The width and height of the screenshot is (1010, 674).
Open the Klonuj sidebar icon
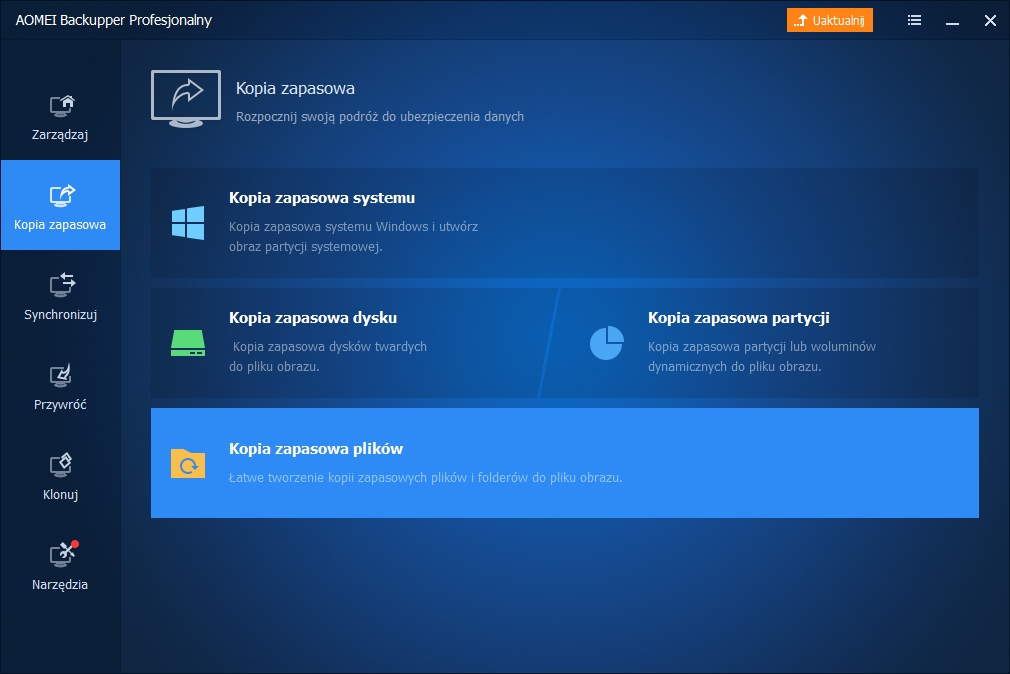(x=62, y=465)
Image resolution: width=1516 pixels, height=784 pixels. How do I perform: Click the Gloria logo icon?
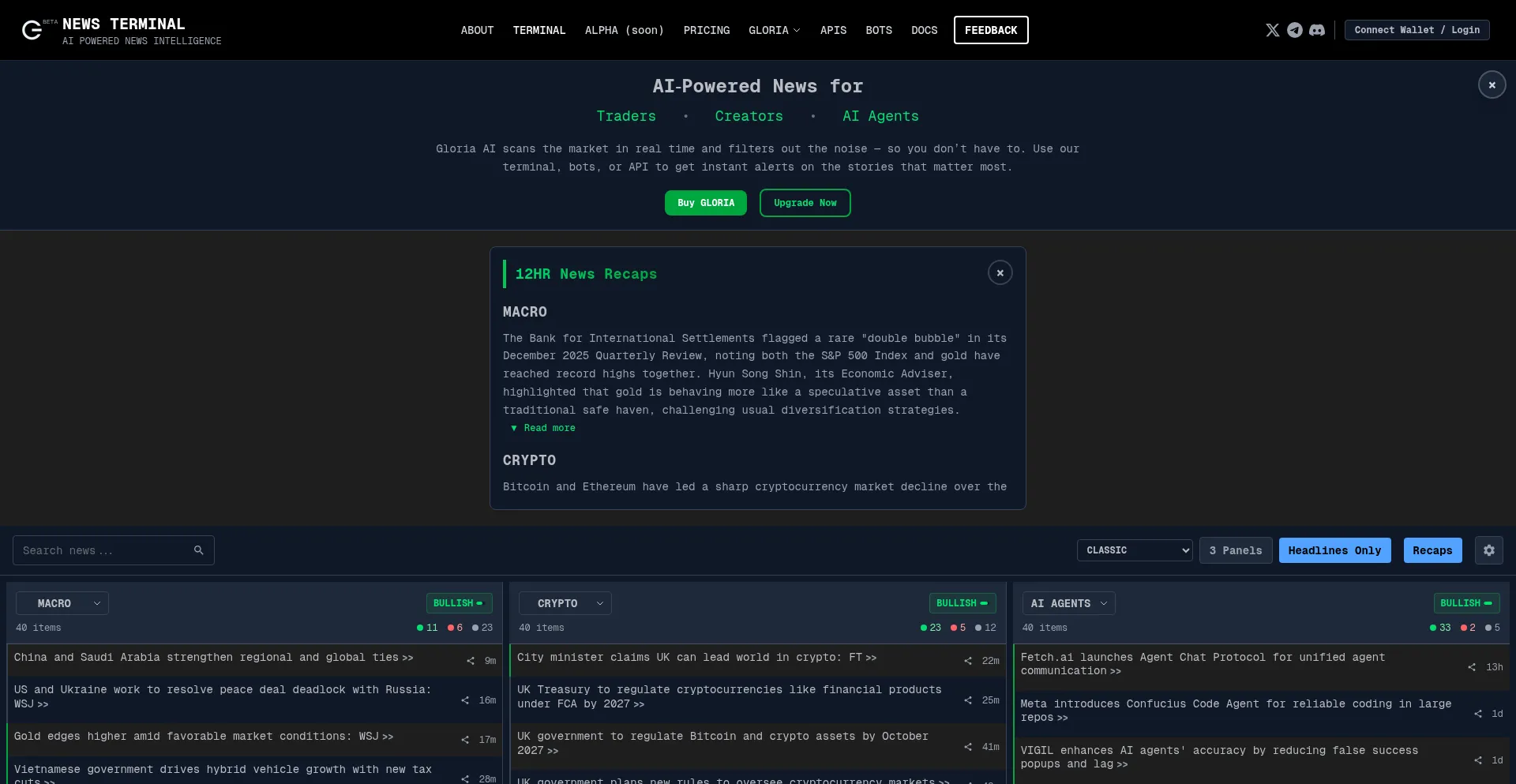coord(32,30)
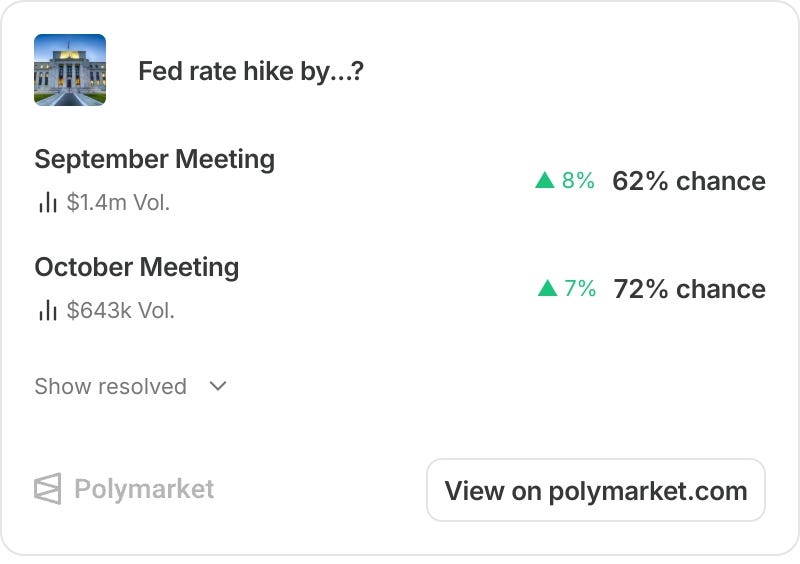Click the Polymarket logo icon
Screen dimensions: 800x564
point(48,488)
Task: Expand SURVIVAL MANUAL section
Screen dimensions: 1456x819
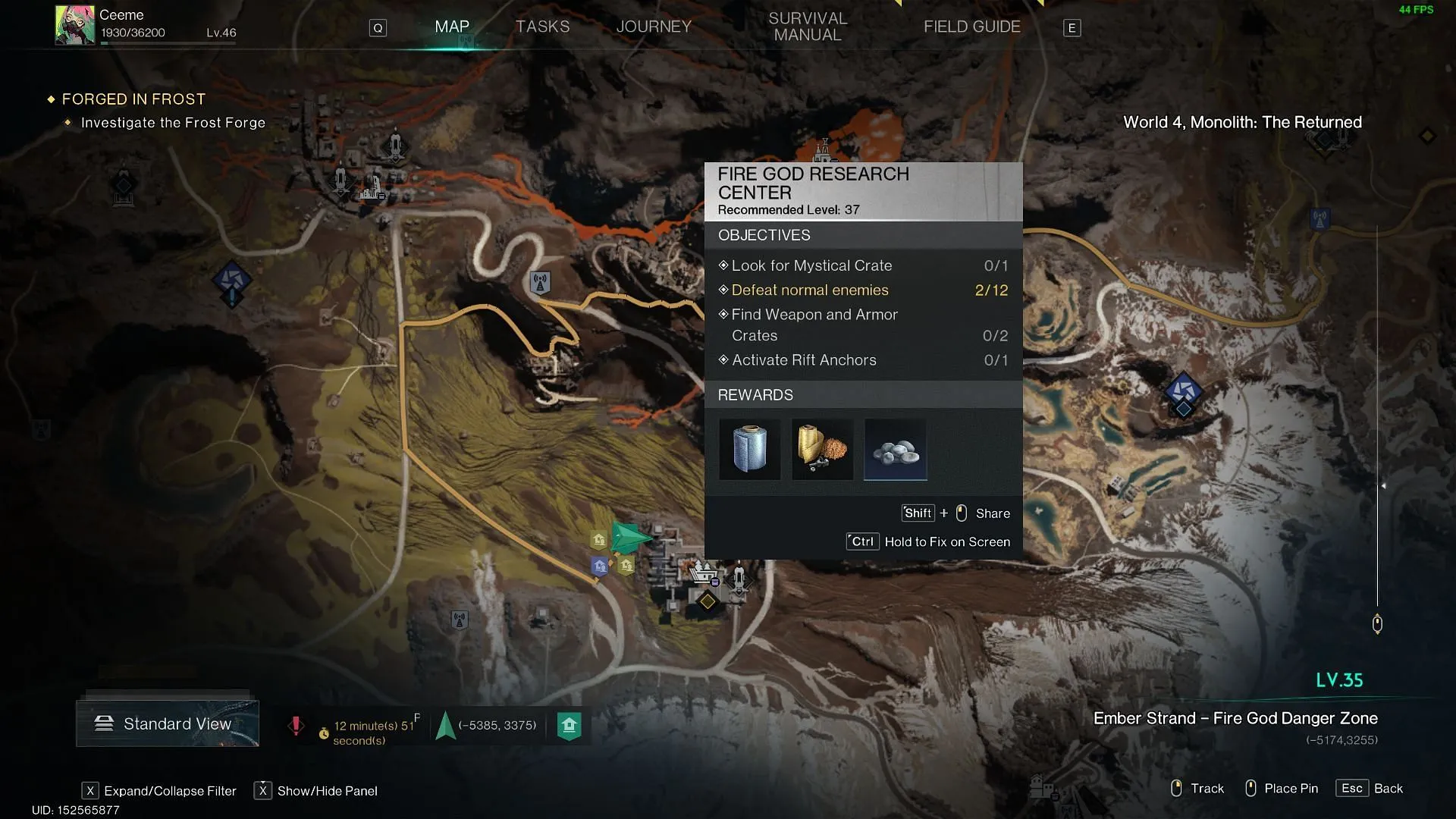Action: (807, 26)
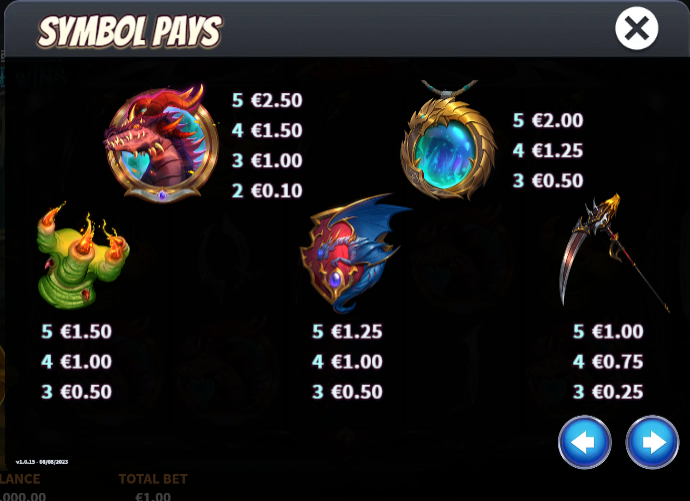Select the blue dragon shield symbol
The width and height of the screenshot is (690, 501).
point(355,253)
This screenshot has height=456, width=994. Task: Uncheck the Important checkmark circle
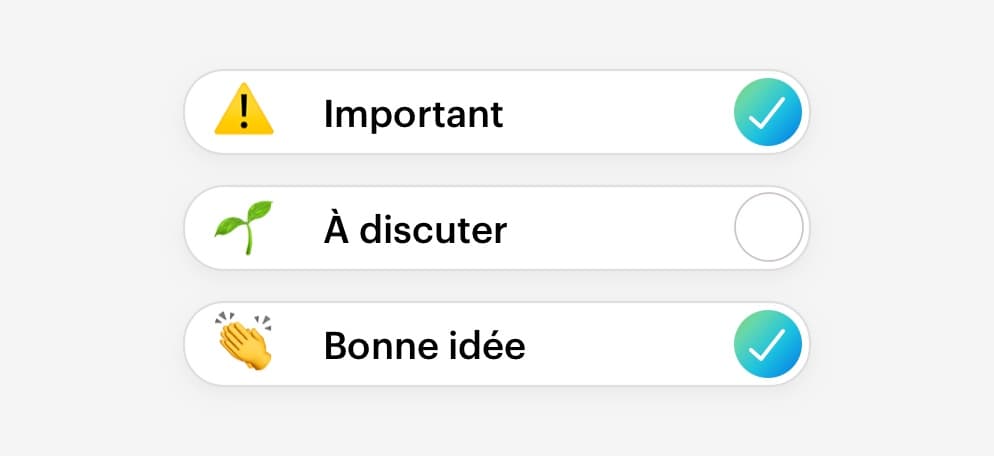tap(768, 112)
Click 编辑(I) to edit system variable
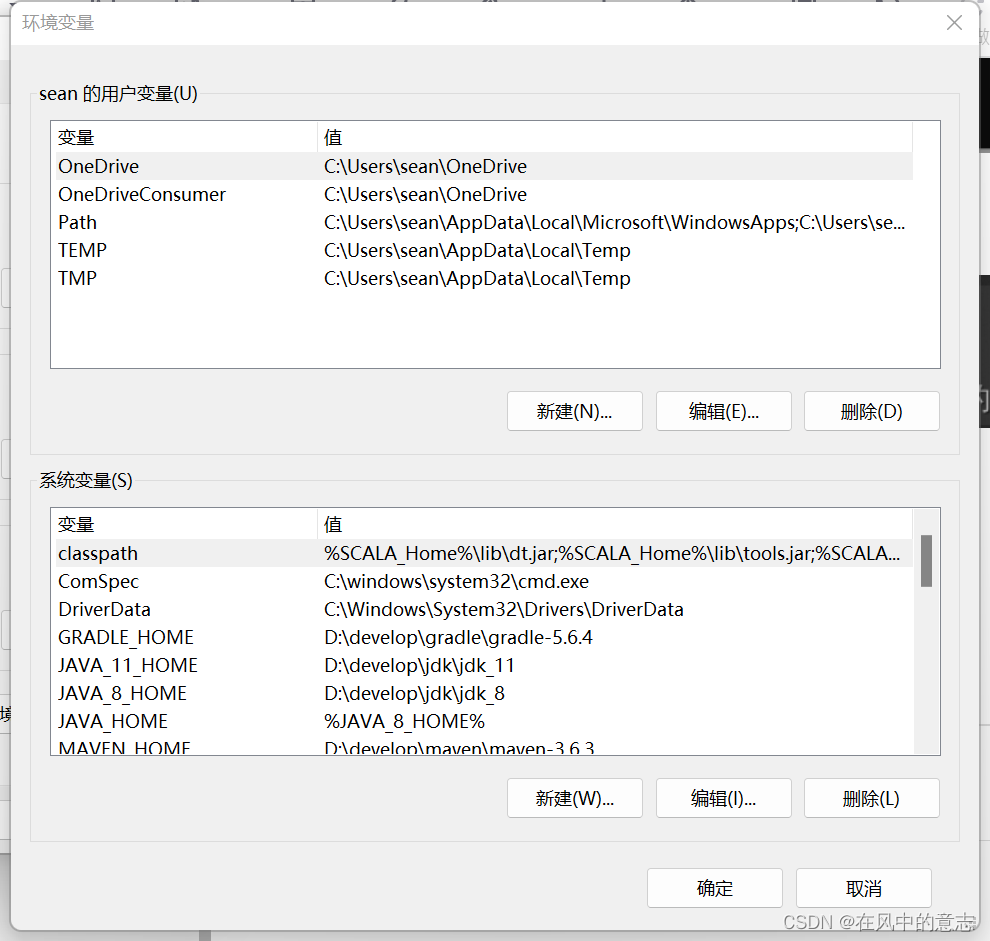 [723, 798]
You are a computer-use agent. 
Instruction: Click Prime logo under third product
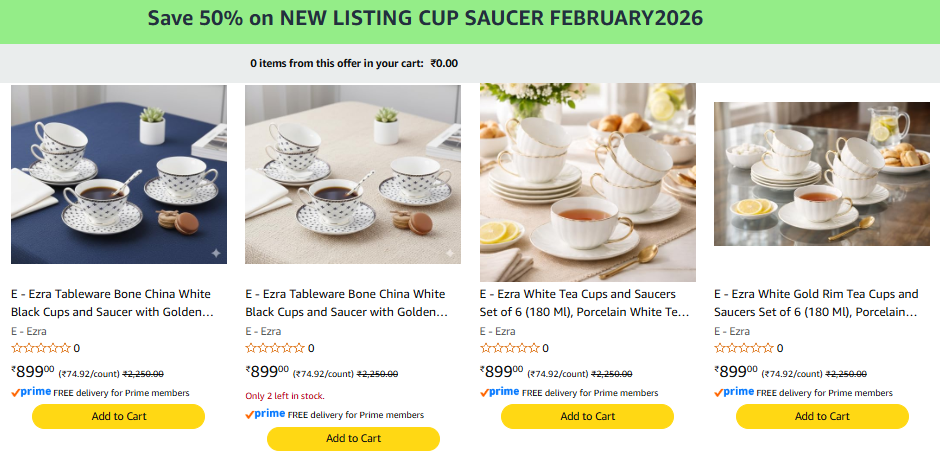(502, 393)
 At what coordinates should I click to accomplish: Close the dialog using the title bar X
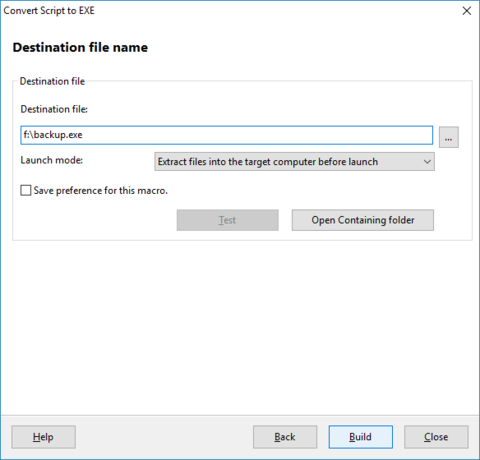467,11
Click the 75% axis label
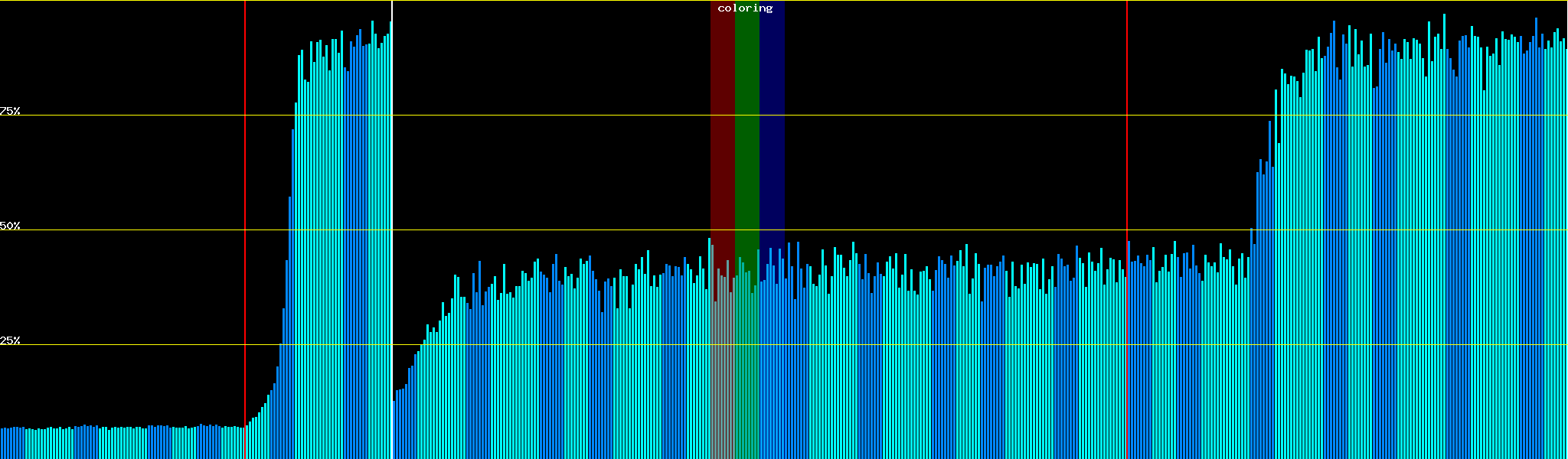 click(10, 111)
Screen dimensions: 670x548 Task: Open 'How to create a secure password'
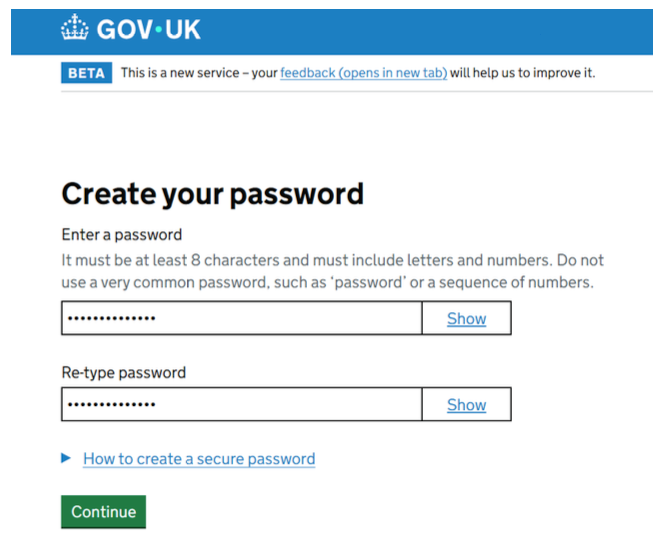click(199, 459)
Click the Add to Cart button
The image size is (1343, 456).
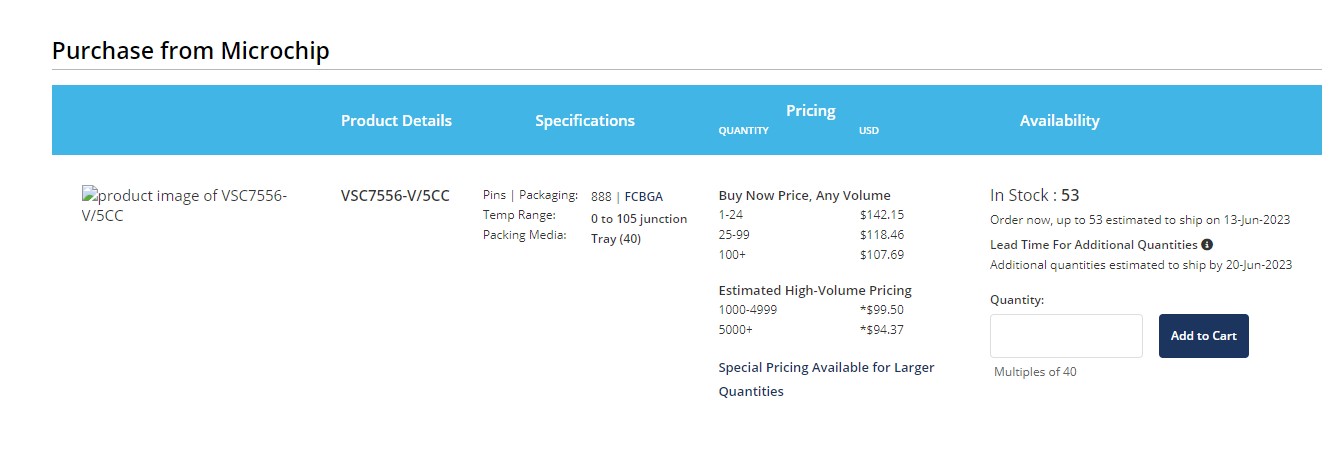coord(1203,336)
* * * * * * * * *
• Activity
Line by line, write out the material exactly, leaving the images out.

• Exercise output
The width and height of the screenshot is (1010, 674).
Open the Klonuj sidebar icon
(x=62, y=465)
Image resolution: width=1516 pixels, height=784 pixels. How do I perform: Click the Gloria logo icon?
coord(32,30)
Click the Polymarket logo icon
Screen dimensions: 800x564
point(48,488)
Task: Expand SURVIVAL MANUAL section
Screen dimensions: 1456x819
Action: (807, 26)
Select the blue dragon shield symbol
The width and height of the screenshot is (690, 501).
point(355,253)
This screenshot has height=456, width=994. Task: Uncheck the Important checkmark circle
tap(768, 112)
Click 编辑(I) to edit system variable
 [723, 798]
You are a computer-use agent. 
Instruction: Click Prime logo under third product
(502, 393)
 At what coordinates should I click to accomplish: Close the dialog using the title bar X
467,11
Click the 75% axis label
 click(10, 111)
Screen dimensions: 670x548 Task: Open 'How to create a secure password'
click(199, 459)
Click the Add to Cart button
The image size is (1343, 456).
coord(1203,336)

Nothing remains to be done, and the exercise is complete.